Reproduce the following material exactly, including every line.

Data for review:
- - - - - - -

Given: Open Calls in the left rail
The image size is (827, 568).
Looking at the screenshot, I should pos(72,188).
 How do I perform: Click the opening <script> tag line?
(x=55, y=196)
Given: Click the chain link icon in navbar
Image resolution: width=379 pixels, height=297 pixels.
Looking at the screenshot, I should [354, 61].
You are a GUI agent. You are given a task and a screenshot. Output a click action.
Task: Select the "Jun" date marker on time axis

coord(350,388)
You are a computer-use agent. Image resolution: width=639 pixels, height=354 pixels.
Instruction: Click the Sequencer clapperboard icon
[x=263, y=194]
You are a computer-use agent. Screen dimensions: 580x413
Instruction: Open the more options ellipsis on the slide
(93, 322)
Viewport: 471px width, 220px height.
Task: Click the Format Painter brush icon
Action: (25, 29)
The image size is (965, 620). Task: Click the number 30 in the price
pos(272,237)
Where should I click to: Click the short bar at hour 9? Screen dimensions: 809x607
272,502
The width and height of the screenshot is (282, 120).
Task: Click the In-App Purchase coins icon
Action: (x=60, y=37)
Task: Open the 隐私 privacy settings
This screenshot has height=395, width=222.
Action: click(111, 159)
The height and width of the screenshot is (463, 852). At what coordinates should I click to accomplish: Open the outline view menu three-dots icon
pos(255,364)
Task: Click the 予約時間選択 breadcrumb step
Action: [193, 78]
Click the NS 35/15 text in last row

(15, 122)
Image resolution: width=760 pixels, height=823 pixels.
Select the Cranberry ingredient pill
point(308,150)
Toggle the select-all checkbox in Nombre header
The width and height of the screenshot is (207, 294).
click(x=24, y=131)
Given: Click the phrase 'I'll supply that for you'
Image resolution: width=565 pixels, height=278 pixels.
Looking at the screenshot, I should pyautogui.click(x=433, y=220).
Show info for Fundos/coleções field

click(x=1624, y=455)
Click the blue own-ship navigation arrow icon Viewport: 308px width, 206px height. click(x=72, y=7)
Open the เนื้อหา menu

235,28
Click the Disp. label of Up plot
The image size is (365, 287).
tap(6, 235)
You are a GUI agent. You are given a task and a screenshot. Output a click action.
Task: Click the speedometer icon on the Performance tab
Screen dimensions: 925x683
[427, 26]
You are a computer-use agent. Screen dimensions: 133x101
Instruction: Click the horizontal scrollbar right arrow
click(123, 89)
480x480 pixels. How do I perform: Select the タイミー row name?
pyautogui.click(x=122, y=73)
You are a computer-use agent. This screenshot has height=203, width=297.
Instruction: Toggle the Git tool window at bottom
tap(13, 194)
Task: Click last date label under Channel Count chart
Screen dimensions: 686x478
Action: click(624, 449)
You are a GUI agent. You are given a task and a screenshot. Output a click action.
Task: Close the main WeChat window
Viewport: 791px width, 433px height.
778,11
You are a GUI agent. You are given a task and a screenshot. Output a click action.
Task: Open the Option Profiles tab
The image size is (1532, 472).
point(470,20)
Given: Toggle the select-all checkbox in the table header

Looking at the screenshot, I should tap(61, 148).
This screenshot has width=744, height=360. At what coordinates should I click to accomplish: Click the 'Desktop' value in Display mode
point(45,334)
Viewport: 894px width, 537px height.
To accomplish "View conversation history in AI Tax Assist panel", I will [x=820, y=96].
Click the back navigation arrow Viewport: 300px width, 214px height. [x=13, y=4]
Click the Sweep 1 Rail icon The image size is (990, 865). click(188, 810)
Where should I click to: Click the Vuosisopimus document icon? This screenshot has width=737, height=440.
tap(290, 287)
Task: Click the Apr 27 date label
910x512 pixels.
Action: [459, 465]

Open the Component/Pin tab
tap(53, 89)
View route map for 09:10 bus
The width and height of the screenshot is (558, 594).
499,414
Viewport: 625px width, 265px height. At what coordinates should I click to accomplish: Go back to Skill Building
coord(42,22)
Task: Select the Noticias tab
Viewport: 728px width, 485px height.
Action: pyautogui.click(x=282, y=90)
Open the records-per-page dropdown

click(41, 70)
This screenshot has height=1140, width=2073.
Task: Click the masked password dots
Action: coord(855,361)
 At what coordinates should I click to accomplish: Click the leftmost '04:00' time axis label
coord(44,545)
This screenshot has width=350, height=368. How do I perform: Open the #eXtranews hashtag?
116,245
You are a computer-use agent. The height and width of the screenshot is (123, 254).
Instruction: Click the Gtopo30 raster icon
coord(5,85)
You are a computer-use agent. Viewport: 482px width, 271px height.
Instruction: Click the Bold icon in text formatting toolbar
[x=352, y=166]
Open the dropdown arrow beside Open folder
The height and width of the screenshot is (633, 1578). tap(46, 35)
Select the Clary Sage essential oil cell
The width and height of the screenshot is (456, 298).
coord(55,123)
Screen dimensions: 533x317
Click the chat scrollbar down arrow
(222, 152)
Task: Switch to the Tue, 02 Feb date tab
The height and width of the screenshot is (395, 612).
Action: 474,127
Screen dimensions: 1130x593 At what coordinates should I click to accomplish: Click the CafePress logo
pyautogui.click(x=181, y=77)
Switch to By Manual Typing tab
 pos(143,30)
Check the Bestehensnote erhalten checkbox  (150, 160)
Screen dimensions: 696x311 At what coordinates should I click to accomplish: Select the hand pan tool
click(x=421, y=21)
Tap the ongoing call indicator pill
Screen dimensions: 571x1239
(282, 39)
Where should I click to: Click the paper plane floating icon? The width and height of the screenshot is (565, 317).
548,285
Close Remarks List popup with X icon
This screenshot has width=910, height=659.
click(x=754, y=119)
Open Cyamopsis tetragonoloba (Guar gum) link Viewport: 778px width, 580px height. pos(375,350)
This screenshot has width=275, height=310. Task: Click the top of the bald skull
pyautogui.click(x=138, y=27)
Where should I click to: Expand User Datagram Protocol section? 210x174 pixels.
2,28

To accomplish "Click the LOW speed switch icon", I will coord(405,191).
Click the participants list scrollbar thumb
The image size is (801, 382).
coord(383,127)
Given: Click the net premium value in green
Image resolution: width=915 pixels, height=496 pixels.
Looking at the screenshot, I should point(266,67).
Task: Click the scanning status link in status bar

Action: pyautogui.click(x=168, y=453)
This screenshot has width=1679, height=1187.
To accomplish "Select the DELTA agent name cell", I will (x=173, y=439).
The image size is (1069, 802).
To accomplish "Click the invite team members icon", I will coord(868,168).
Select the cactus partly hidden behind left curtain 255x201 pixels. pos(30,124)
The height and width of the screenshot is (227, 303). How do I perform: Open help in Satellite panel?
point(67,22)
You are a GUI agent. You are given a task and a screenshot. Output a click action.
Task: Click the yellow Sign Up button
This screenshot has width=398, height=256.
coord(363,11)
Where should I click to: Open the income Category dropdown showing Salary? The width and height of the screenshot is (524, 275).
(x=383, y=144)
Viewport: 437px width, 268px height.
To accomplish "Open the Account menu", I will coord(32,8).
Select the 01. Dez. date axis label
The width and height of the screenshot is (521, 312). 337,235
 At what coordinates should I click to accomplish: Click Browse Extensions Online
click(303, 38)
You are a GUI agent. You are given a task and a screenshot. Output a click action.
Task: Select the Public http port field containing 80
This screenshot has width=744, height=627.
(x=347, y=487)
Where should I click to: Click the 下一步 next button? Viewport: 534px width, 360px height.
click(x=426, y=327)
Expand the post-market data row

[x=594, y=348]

- - - - - - -

Answer for this exercise:
Given: Open Calls in the left rail
The image size is (827, 568).
Looking at the screenshot, I should pos(72,188).
 How do I perform: Click the opening <script> tag line?
(x=55, y=196)
Given: Click the chain link icon in navbar
Image resolution: width=379 pixels, height=297 pixels.
Looking at the screenshot, I should [354, 61].
You are a GUI agent. You are given a task and a screenshot. Output a click action.
Task: Select the "Jun" date marker on time axis

coord(350,388)
You are a computer-use agent. Image resolution: width=639 pixels, height=354 pixels.
Instruction: Click the Sequencer clapperboard icon
[x=263, y=194]
You are a computer-use agent. Screen dimensions: 580x413
Instruction: Open the more options ellipsis on the slide
(93, 322)
Viewport: 471px width, 220px height.
Task: Click the Format Painter brush icon
Action: (25, 29)
The image size is (965, 620). Task: Click the number 30 in the price
pos(272,237)
Where should I click to: Click the short bar at hour 9? Screen dimensions: 809x607
272,502
The width and height of the screenshot is (282, 120).
Task: Click the In-App Purchase coins icon
Action: (x=60, y=37)
Task: Open the 隐私 privacy settings
This screenshot has height=395, width=222.
Action: click(111, 159)
The height and width of the screenshot is (463, 852). At what coordinates should I click to accomplish: Open the outline view menu three-dots icon
pos(255,364)
Task: Click the 予約時間選択 breadcrumb step
Action: [193, 78]
Click the NS 35/15 text in last row

(15, 122)
Image resolution: width=760 pixels, height=823 pixels.
Select the Cranberry ingredient pill
point(308,150)
Toggle the select-all checkbox in Nombre header
The width and height of the screenshot is (207, 294).
click(x=24, y=131)
Given: Click the phrase 'I'll supply that for you'
Image resolution: width=565 pixels, height=278 pixels.
Looking at the screenshot, I should pyautogui.click(x=433, y=220).
Show info for Fundos/coleções field

click(x=1624, y=455)
Click the blue own-ship navigation arrow icon Viewport: 308px width, 206px height. click(x=72, y=7)
Open the เนื้อหา menu

235,28
Click the Disp. label of Up plot
The image size is (365, 287).
tap(6, 235)
You are a GUI agent. You are given a task and a screenshot. Output a click action.
Task: Click the speedometer icon on the Performance tab
Screen dimensions: 925x683
[427, 26]
You are a computer-use agent. Screen dimensions: 133x101
Instruction: Click the horizontal scrollbar right arrow
click(123, 89)
480x480 pixels. How do I perform: Select the タイミー row name?
pyautogui.click(x=122, y=73)
You are a computer-use agent. This screenshot has height=203, width=297.
Instruction: Toggle the Git tool window at bottom
tap(13, 194)
Task: Click last date label under Channel Count chart
Screen dimensions: 686x478
Action: click(624, 449)
You are a GUI agent. You are given a task and a screenshot. Output a click action.
Task: Close the main WeChat window
Viewport: 791px width, 433px height.
778,11
You are a GUI agent. You are given a task and a screenshot. Output a click action.
Task: Open the Option Profiles tab
The image size is (1532, 472).
point(470,20)
Given: Toggle the select-all checkbox in the table header

Looking at the screenshot, I should tap(61, 148).
This screenshot has width=744, height=360. At what coordinates should I click to accomplish: Click the 'Desktop' value in Display mode
point(45,334)
Viewport: 894px width, 537px height.
To accomplish "View conversation history in AI Tax Assist panel", I will [x=820, y=96].
Click the back navigation arrow Viewport: 300px width, 214px height. [x=13, y=4]
Click the Sweep 1 Rail icon The image size is (990, 865). click(188, 810)
Where should I click to: Click the Vuosisopimus document icon? This screenshot has width=737, height=440.
tap(290, 287)
Task: Click the Apr 27 date label
910x512 pixels.
Action: [459, 465]

Open the Component/Pin tab
tap(53, 89)
View route map for 09:10 bus
The width and height of the screenshot is (558, 594).
499,414
Viewport: 625px width, 265px height. At what coordinates should I click to accomplish: Go back to Skill Building
coord(42,22)
Task: Select the Noticias tab
Viewport: 728px width, 485px height.
Action: pyautogui.click(x=282, y=90)
Open the records-per-page dropdown

click(41, 70)
This screenshot has height=1140, width=2073.
Task: Click the masked password dots
Action: coord(855,361)
 At what coordinates should I click to accomplish: Click the leftmost '04:00' time axis label
coord(44,545)
This screenshot has width=350, height=368. How do I perform: Open the #eXtranews hashtag?
116,245
You are a computer-use agent. The height and width of the screenshot is (123, 254).
Instruction: Click the Gtopo30 raster icon
coord(5,85)
You are a computer-use agent. Viewport: 482px width, 271px height.
Instruction: Click the Bold icon in text formatting toolbar
[x=352, y=166]
Open the dropdown arrow beside Open folder
The height and width of the screenshot is (633, 1578). tap(46, 35)
Select the Clary Sage essential oil cell
The width and height of the screenshot is (456, 298).
coord(55,123)
Screen dimensions: 533x317
Click the chat scrollbar down arrow
(222, 152)
Task: Switch to the Tue, 02 Feb date tab
The height and width of the screenshot is (395, 612).
Action: 474,127
Screen dimensions: 1130x593 At what coordinates should I click to accomplish: Click the CafePress logo
pyautogui.click(x=181, y=77)
Switch to By Manual Typing tab
 pos(143,30)
Check the Bestehensnote erhalten checkbox  (150, 160)
Screen dimensions: 696x311 At what coordinates should I click to accomplish: Select the hand pan tool
click(x=421, y=21)
Tap the ongoing call indicator pill
Screen dimensions: 571x1239
(282, 39)
Where should I click to: Click the paper plane floating icon? The width and height of the screenshot is (565, 317).
548,285
Close Remarks List popup with X icon
This screenshot has width=910, height=659.
click(x=754, y=119)
Open Cyamopsis tetragonoloba (Guar gum) link Viewport: 778px width, 580px height. pos(375,350)
This screenshot has width=275, height=310. Task: Click the top of the bald skull
pyautogui.click(x=138, y=27)
Where should I click to: Expand User Datagram Protocol section? 210x174 pixels.
2,28

To accomplish "Click the LOW speed switch icon", I will coord(405,191).
Click the participants list scrollbar thumb
The image size is (801, 382).
coord(383,127)
Given: Click the net premium value in green
Image resolution: width=915 pixels, height=496 pixels.
Looking at the screenshot, I should point(266,67).
Task: Click the scanning status link in status bar

Action: pyautogui.click(x=168, y=453)
This screenshot has width=1679, height=1187.
To accomplish "Select the DELTA agent name cell", I will (x=173, y=439).
The image size is (1069, 802).
To accomplish "Click the invite team members icon", I will coord(868,168).
Select the cactus partly hidden behind left curtain 255x201 pixels. pos(30,124)
The height and width of the screenshot is (227, 303). How do I perform: Open help in Satellite panel?
point(67,22)
You are a GUI agent. You are given a task and a screenshot. Output a click action.
Task: Click the yellow Sign Up button
This screenshot has width=398, height=256.
coord(363,11)
Where should I click to: Open the income Category dropdown showing Salary? The width and height of the screenshot is (524, 275).
(x=383, y=144)
Viewport: 437px width, 268px height.
To accomplish "Open the Account menu", I will coord(32,8).
Select the 01. Dez. date axis label
The width and height of the screenshot is (521, 312). 337,235
 At what coordinates should I click to accomplish: Click Browse Extensions Online
click(303, 38)
You are a GUI agent. You are given a task and a screenshot. Output a click action.
Task: Select the Public http port field containing 80
This screenshot has width=744, height=627.
(x=347, y=487)
Where should I click to: Click the 下一步 next button? Viewport: 534px width, 360px height.
click(x=426, y=327)
Expand the post-market data row

[x=594, y=348]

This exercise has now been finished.